- [Document extract]

Money brought power not by conferring prestige (I didn’t own anything fancy) or by granting access (I never aimed to join a new social set); rather, spending had become my way of expressing freedom from constraint — specifically, the limitations of budgeting. If I was able to live in Manhattan and go on vacations several times a month (or even just splurge on brunch) I was in the power position. I felt liberated, unconstrained, and therefore in control.
Never mind that my balance was ballooning; the ability to swipe my credit card and forget about it was itself empowering. Plus, I was buying experiences, like meals with friends at trendy restaurants or a getaway to reward myself for working obscene hours. Science told me that if I spent money on experiences instead of things, I could be happier. This became another way to justify my purchases: Happiness was another kind of powerful freedom money afforded.
This behavior was a departure from that of my parents. We immigrated to the US from Eastern Europe in the early ‘90s, and their spending was much more restrained. Chalk it up to living in a Communist regime where nothing, not even food, was guaranteed. In my frugal household, every month was like No Spend November: My parents preferred to read or get together with friends at home to discuss politics behind the Iron Curtain, and they squirreled away money to invest it and ultimately pay off their new house. They saved and stayed within their bounds.
But my admiration for that lifestyle turned into defiance. After graduation, I moved to New York and started off working an unpaid internship while juggling a gig at Starbucks. I was an outlier in my social circles, in which parents often paid rent in full; once a friend drunkenly divulged to me she had a trust fund. These people didn’t need Mint.com. That ease about money became something I wanted as well; once I started earning, spending it became a way to reassure myself that I too could have it easy. The choice to eat lunch out, or go on another vacation — spending was the ultimate independence, the perfect rebellion to my parents’ conservative frugality. In a twisted way, I also wanted to make them proud. Look at me! I don’t have to be so careful and calculated!

- [Required action 1]
Say whether each statement agrees with the essay on spending and freedom, answering yes or no and quoting the words of the essay that decide it: (a) The writer's family moved to the US from Eastern Europe in the early 1990s. (b) Money gave the writer power through owning expensive things. (c) In the writer's social circles, parents often covered rent in full.
- [Required action 2]
Write the next part of the essay on spending and freedom, starting after its last sentence.
The rows that follow are not needed.

- [Items from a data source]
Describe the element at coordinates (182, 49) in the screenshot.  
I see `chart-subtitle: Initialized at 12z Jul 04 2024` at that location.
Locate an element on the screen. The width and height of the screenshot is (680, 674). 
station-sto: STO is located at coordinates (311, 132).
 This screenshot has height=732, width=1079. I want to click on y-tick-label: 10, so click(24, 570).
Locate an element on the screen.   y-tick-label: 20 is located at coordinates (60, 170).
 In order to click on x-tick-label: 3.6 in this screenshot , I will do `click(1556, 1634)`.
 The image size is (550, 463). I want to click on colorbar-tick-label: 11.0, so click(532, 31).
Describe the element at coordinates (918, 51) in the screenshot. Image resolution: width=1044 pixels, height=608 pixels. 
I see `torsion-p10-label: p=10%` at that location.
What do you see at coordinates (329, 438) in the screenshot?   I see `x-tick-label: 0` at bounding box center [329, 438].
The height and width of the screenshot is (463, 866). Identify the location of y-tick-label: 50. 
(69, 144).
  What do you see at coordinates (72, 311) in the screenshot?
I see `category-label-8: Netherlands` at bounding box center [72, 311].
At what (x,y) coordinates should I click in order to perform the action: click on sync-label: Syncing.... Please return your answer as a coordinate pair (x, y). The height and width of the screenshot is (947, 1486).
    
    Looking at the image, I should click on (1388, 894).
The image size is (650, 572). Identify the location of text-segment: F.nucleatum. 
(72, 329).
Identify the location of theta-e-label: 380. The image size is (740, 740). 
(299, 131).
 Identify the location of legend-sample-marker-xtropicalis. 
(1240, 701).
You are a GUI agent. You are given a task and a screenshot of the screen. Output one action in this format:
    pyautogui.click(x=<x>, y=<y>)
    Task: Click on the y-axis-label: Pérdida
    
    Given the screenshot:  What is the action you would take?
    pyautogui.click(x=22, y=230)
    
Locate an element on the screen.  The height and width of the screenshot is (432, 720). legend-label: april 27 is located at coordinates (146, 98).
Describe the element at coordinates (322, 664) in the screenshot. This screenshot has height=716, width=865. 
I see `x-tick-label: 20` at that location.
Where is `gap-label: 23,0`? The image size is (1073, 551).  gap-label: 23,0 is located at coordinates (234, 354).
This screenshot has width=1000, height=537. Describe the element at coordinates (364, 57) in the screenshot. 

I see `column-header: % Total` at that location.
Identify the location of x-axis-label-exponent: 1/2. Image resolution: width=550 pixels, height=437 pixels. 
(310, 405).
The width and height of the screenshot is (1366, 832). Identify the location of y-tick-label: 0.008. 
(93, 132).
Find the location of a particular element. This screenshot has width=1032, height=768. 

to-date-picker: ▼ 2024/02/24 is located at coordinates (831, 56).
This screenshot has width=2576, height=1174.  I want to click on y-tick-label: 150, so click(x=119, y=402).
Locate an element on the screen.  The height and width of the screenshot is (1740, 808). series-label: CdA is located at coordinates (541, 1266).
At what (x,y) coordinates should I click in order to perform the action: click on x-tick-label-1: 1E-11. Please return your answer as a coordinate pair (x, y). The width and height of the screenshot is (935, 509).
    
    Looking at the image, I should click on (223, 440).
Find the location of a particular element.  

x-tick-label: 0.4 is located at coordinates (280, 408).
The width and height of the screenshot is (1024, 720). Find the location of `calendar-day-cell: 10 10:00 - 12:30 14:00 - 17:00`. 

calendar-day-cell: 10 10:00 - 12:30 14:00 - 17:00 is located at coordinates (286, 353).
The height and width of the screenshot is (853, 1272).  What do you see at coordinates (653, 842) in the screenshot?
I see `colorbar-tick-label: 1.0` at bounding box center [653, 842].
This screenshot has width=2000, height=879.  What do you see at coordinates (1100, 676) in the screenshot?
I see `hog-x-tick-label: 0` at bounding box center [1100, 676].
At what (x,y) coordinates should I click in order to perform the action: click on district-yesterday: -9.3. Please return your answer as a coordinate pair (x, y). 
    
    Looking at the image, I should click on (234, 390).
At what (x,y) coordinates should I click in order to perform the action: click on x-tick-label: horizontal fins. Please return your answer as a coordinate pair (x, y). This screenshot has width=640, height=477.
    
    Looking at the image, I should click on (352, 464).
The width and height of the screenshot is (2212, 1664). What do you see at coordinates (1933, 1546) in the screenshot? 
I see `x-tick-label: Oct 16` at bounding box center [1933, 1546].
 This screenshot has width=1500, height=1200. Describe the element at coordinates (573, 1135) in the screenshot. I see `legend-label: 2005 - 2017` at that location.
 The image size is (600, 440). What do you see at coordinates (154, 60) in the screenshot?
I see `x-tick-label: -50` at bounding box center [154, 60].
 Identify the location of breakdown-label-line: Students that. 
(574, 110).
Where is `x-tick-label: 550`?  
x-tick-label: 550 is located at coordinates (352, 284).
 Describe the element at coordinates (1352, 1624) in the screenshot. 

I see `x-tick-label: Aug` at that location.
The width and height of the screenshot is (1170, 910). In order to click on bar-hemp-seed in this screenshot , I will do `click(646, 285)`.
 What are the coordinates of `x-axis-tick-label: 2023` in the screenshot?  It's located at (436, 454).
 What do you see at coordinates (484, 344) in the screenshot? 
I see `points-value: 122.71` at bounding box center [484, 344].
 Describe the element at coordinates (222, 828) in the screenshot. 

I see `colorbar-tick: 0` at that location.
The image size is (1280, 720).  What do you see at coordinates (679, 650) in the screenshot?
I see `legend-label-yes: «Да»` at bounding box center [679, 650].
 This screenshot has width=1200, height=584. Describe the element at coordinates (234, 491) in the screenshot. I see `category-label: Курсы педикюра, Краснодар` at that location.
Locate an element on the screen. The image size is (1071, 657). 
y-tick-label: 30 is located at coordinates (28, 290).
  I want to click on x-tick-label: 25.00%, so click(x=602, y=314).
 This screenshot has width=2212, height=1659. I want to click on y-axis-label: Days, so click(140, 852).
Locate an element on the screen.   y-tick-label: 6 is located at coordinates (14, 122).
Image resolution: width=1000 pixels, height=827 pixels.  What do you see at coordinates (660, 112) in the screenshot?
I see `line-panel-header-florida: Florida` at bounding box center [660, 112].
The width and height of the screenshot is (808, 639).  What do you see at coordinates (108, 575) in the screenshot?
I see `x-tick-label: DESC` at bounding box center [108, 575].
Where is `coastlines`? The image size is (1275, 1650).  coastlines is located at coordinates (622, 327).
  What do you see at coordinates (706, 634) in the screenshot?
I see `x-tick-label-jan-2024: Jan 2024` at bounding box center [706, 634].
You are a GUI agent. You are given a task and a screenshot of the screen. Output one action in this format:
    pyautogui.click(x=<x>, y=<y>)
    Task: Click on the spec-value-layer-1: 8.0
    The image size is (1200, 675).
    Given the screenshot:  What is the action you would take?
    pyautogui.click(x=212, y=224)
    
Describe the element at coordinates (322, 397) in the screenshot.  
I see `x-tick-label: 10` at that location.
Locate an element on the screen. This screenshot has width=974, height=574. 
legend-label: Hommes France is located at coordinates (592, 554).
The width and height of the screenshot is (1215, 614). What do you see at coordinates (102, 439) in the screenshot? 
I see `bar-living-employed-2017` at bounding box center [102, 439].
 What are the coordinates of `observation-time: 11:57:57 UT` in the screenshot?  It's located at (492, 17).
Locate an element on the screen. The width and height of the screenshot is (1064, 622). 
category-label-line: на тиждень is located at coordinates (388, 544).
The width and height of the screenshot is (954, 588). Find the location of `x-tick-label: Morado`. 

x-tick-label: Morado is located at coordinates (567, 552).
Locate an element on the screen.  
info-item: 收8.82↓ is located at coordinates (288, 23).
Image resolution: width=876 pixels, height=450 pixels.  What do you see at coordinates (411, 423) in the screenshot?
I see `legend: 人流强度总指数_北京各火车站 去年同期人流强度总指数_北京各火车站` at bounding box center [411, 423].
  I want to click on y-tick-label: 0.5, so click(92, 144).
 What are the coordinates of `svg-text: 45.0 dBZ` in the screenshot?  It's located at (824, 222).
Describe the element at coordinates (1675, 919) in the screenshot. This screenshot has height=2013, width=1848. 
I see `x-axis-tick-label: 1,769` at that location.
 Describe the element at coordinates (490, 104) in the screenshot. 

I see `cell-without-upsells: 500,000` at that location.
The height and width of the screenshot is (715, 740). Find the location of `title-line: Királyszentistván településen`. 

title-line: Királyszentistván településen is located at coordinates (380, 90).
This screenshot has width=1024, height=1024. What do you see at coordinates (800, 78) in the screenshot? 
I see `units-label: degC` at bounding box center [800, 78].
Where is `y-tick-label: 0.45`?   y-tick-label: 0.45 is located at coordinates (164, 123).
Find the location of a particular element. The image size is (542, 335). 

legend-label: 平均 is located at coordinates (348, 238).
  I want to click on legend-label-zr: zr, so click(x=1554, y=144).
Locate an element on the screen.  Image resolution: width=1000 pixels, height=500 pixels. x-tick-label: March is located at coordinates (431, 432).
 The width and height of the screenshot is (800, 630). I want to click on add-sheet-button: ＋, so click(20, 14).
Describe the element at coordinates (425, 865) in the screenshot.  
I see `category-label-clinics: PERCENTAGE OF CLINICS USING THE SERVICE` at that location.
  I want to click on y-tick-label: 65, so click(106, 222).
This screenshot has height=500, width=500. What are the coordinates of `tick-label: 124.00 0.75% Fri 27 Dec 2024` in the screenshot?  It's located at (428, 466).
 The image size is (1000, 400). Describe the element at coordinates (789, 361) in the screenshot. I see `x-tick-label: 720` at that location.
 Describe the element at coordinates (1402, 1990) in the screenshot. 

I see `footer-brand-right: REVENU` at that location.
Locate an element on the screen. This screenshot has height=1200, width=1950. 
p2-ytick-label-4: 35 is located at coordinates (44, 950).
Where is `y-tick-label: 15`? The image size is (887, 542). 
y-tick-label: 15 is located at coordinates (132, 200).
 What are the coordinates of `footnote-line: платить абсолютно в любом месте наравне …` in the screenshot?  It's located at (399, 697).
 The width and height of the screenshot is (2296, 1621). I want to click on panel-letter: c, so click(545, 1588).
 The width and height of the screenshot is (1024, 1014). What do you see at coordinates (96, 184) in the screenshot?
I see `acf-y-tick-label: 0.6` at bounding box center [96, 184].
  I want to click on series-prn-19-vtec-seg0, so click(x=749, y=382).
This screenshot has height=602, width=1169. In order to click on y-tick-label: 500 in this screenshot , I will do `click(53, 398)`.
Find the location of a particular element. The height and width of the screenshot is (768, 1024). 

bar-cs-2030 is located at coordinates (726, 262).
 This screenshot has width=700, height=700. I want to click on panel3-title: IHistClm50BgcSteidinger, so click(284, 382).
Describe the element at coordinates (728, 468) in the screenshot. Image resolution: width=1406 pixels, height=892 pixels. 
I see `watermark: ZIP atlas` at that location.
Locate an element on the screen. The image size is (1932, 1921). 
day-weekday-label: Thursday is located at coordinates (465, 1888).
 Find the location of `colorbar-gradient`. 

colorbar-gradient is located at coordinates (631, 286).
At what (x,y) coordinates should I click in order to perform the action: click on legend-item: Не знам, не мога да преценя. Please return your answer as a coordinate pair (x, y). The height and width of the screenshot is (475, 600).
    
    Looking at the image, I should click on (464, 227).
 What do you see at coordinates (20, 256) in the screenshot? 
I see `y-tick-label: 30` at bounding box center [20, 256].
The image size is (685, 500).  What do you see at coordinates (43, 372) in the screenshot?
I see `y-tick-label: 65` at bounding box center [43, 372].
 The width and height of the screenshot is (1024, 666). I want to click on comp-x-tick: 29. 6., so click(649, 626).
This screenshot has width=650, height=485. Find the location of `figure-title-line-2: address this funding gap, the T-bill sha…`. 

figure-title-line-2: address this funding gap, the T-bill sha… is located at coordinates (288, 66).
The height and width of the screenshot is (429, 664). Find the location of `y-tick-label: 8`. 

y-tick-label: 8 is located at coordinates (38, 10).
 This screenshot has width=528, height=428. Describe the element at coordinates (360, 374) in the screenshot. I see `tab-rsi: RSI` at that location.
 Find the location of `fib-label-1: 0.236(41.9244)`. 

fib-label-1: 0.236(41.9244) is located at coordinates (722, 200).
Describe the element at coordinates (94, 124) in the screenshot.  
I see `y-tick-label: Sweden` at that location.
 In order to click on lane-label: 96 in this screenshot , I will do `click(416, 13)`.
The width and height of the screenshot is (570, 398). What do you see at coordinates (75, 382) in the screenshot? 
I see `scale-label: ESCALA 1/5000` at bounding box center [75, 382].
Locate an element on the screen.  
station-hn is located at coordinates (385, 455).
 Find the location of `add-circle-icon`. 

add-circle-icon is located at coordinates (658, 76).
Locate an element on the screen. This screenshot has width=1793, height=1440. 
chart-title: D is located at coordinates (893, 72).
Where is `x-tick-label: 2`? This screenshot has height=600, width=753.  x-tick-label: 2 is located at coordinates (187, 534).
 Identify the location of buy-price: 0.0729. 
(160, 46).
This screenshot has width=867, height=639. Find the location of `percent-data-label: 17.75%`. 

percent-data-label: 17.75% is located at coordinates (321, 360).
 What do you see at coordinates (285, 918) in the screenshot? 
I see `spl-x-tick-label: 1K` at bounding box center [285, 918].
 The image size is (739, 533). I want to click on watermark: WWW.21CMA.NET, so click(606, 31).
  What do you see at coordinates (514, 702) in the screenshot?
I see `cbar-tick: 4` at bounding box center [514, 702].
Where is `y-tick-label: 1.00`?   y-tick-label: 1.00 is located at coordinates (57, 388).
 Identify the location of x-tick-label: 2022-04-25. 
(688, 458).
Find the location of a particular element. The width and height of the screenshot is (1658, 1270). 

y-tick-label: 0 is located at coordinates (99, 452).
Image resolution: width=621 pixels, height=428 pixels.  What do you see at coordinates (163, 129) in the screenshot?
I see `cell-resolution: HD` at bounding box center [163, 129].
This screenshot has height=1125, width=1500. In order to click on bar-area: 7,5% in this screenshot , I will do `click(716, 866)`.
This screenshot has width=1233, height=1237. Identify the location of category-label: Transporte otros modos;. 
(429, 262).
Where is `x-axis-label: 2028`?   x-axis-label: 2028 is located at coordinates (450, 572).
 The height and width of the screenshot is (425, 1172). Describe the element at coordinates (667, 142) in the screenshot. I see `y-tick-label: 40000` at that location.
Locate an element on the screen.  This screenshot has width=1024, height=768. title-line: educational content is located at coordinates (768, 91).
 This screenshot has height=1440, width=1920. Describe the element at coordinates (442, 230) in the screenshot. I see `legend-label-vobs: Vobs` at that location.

- [Response box 1]
(a) Yes: "We immigrated to the US from Eastern Europe in the early ‘90s"
(b) No: "I didn’t own anything fancy"
(c) Yes: "I was an outlier in my social circles, in which parents often paid rent in full"

- [Response box 2]
Of course, I did have to. Without a safety net, trust funds, or a large income (I was doing well, but not enough to be living like Diddy), I couldn’t truly live so freely. As much as spending gave me a power high, my freedom was actually shrinking, due to a mounting debt that kept me handcuffed to payments.
No Spend November finally illuminated that irony. Contrary whatever delusional thinking I picked up over the years, the quantity of my purchases wasn’t powerful if I was racking up debt. And once I started watching my spending, not having the “buying power” actually made everything easier; there was no pressure to spring for something because I could, or because it would be a salve to help me relax or feel better. I started to feel more in control, knowing the only decisions I made about money were very intentional.
Sure, the month wasn’t perfect. I bought a donut to eat my feelings post-election and took an Uber from the airport to my parents’ house. But I used to think that scrimping on those things and sticking to a budget meant less freedom. How fun and carefree is it to go for brunch, then an ice cream, then a happy hour without even thinking?!
But when I knew that the only decisions I made about money were very intentional, that’s when I started to feel more in control. A budget wasn’t a death sentence if it was helping me find creative ways to have fun and feel like I had the power over my spending instead of the other way around — and that’s the real freedom.